Drew Harmata and Jon Page, graduate students working in the laboratory of Scott Guelcher, associate professor of chemical and biomolecular engineering, were one of nine student teams that received awards in the second stage of a national competition, the National Collegiate Inventors and Innovators Alliance’s E-Team Program. Last year, the two won a first stage award of $5,000. By winning a stage two award this year, the team received $15,000 and qualified to compete in the third stage of the competition next year where they are given the opportunity to pitch their innovations to investors and can receive an investment up to $50,000.
The idea of commercializing the graft, which they have tentatively named PoraDerm, came when Harmata became involved with the Life Science Tennessee Academic Alliance, the student arm of a statewide non-profit organization established to advance the life science industry in Tennessee.
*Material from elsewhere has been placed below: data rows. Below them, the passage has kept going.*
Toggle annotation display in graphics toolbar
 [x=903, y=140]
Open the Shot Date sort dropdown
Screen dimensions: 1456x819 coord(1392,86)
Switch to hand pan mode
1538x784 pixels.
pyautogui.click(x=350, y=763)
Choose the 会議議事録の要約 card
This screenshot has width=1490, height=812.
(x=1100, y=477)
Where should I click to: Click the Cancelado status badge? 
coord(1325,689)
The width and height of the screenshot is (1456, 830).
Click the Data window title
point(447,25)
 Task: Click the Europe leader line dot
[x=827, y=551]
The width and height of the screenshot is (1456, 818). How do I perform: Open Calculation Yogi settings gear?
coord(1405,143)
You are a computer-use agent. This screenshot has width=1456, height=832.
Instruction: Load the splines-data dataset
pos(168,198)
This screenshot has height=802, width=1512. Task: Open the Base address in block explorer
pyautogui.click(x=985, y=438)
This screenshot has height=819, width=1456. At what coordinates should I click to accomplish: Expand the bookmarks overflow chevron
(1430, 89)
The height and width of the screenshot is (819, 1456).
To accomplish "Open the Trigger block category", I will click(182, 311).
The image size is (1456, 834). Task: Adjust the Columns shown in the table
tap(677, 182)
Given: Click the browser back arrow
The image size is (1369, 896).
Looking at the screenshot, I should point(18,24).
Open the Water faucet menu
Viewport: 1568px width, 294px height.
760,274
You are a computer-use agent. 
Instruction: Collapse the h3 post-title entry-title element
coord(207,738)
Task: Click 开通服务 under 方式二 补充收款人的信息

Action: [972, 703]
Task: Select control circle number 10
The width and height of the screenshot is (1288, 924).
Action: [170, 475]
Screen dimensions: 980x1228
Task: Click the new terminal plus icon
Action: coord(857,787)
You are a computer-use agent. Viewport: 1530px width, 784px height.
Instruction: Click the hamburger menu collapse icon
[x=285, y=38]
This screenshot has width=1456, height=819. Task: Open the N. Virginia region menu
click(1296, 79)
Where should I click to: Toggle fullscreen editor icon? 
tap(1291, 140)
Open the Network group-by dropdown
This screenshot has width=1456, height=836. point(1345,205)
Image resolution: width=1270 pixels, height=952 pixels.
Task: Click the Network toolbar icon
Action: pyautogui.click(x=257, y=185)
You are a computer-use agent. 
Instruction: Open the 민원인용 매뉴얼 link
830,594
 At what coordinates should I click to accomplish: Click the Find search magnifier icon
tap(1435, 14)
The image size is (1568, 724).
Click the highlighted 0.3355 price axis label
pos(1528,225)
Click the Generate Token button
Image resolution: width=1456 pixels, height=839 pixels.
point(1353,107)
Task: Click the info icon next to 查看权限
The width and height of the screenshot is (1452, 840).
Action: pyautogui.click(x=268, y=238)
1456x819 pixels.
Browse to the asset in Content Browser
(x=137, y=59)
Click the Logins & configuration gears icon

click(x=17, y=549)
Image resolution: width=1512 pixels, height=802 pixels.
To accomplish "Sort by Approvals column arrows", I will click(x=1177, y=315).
“I began looking at the various projects in our lab to see if any would make a viable product and start-up foundation, and identified PoraDerm, even though my Ph.D. thesis was not focused on skin regeneration,” said Harmata.
According to Guelcher, the lysine-based polyurethane material was originally developed by a Japanese company as a clear coat for automobiles, but it proved to be too expensive for that application. However, the material had an unusual property which set it apart from the forms of polyurethane used in floor coatings and electrical insulation. It is non-toxic and biodegradable. This made it extremely attractive to researchers like Guelcher working in the area of tissue engineering.
“We’ve been working with this material for seven or eight years. We’ve tested it for a large number of applications and have applied for several patents,” said Guelcher.
One of their discoveries made in collaboration with professors Jeff Davidson and Lillian Nanney in the Vanderbilt University Medical Center was that the material is particularly effective at treating deep cutaneous wounds, and potentially chronic foot ulcers, which are responsible for more hospitalizations than any other diabetes complication. More than two million Americans suffer from chronic ulcers, requiring treatments that cost about $8 billion per year.
To treat such a deep wound, the rigid foam is shaped so it fits snugly into the defect. Once it is inserted, the material serves as a scaffold that holds and directs the new tissue as it grows into the opening. As the healthy cells spread, the foam degrades until it disappears completely when the wound is completely filled in.
The device must pass through an extensive FDA approval process before they can schedule clinical trials to compare its effectiveness to that of existing products.
“We know that this is just one small step in a long process, but we hope that PoraDerm will ultimately be used widely in the nation’s hospitals to help patients recover from their wounds,” said Harmata.